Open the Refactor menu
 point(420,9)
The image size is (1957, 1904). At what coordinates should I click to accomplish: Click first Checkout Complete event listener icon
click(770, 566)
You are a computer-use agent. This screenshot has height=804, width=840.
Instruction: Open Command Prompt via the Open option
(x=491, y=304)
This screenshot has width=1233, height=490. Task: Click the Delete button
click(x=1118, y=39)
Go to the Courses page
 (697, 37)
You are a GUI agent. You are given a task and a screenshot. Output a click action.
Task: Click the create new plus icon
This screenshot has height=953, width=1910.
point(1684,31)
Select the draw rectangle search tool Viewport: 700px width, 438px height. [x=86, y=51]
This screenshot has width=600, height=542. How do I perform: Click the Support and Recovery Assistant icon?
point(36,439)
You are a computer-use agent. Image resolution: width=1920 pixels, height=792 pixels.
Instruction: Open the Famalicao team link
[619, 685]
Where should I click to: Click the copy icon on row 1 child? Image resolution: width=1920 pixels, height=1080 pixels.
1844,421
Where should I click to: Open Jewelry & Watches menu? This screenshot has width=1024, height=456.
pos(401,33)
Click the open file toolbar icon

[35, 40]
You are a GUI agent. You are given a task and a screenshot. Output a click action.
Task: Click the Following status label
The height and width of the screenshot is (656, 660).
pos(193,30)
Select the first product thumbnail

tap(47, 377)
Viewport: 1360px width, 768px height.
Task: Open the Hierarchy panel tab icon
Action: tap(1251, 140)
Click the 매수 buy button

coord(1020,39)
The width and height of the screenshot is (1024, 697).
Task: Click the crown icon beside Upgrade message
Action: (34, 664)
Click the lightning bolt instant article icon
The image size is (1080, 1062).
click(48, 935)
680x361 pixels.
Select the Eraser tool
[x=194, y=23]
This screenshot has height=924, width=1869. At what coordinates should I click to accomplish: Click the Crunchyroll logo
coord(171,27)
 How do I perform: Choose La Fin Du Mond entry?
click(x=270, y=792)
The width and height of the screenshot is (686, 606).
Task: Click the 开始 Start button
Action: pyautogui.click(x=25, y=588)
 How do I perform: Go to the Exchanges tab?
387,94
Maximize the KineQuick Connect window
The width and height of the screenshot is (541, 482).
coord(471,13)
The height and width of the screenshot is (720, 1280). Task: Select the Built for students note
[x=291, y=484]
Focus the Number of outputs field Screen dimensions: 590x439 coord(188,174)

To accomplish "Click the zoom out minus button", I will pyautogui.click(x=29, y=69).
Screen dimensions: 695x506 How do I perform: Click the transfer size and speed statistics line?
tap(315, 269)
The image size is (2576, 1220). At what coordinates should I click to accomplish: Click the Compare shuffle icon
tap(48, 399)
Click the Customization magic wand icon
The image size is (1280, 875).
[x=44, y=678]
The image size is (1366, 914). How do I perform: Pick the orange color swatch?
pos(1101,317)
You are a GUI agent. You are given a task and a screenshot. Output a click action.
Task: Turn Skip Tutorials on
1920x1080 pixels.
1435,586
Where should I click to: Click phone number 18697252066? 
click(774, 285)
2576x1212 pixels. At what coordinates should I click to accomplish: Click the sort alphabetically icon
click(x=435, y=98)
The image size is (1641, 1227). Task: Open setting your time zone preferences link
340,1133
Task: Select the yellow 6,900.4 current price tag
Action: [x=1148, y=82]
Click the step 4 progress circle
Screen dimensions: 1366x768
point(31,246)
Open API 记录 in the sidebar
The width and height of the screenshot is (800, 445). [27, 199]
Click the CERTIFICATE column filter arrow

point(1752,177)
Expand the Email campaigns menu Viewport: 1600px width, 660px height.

## WHAT IS NEEDED
Show every line of the records that contains the string "pyautogui", matching case exactly.

## TASK RESPONSE
Action: pyautogui.click(x=25, y=588)
To accomplish "Click the zoom out minus button", I will pyautogui.click(x=29, y=69).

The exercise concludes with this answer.